Now, here are two ways I can think of:
1) Processing and matching strings in the old style:
In my opinion, this entails parsing each file name and remembering each position and length of a sequence of digits. It is easy to store in a vector or something not for every file. This works well (mainly uses line searching with increasing offsets):
while((offset = filename_.find_first_of(L"0123456789", offset)) != filename.npos) { size = filename.find_first_not_of(L"0123456789", offset) - offset; digit_locations_vec.emplace_back(offset, size); offset += size; }
What I have after that is a vector of pairs (Location, Size) for all the digits in the file name, a constant (using the definition in motivation) or not.

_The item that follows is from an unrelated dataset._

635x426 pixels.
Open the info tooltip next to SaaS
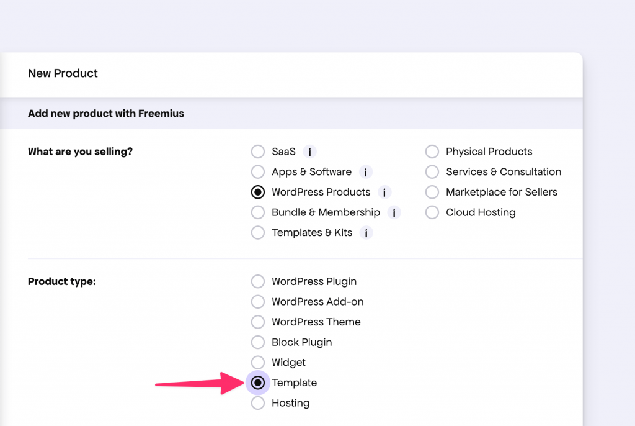point(309,152)
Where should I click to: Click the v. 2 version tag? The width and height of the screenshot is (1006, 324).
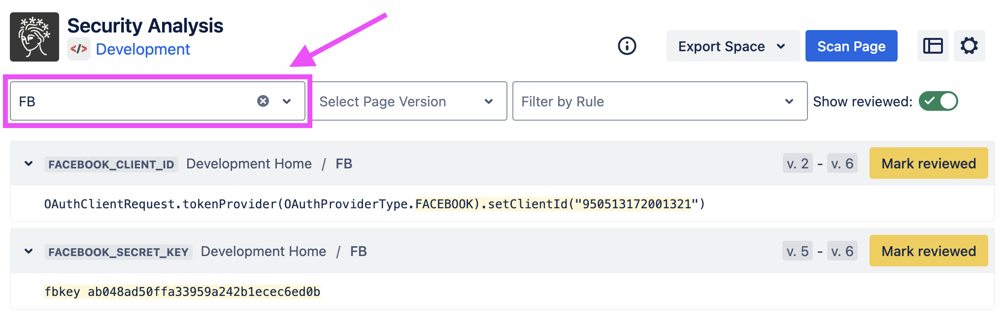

After that, chaos arises, since you need to cross-reference the lines and find out which numbers are the ones you need to extract. This will grow exponentially with the number of files (which tend to be huge), rather than the mentioned ones, multiplied by the number of digit sequences in each line. In addition, it is not very readable, comfortable or elegant. Not.
2) Regular expressions
If ever used for regular expressions, it is. Create a regex object from the first file name and try to match it with what comes next. Success? Instantly extract the required number. Failure? Add the offensive file name as a new regular expression object and try to match it with two existing regular expressions. Rinse and repeat. The regular expression will look something like this:
Foo_(\d+)_Bar_(\d+).jpg
or create a regular expression for each digital sequence separately:
Foo_(\d+)_Bar_2015.jpg Foo_1_Bar_(\d+).jpg
The rest is cake. Just keep searching along the way, and at best, only one pass may be required! Question...
What I need to know:
1) Can you come up with any other better way to achieve this? I knocked my head against the wall for several days. 2) Although the cost of string manipulation and vector construction / destruction can be significant in the first method, it may pale in comparison with the cost of regular expression objects. The second method, the worst case: as many regular expression objects as there are files. Would it be a disaster with potentially thousands of files?
3) The second method can be configured for one of two possibilities: A little std::regex
of construction objects, many calls to regex_match
or vice versa. What's more expensive, building a regex object, or trying to match a string to it?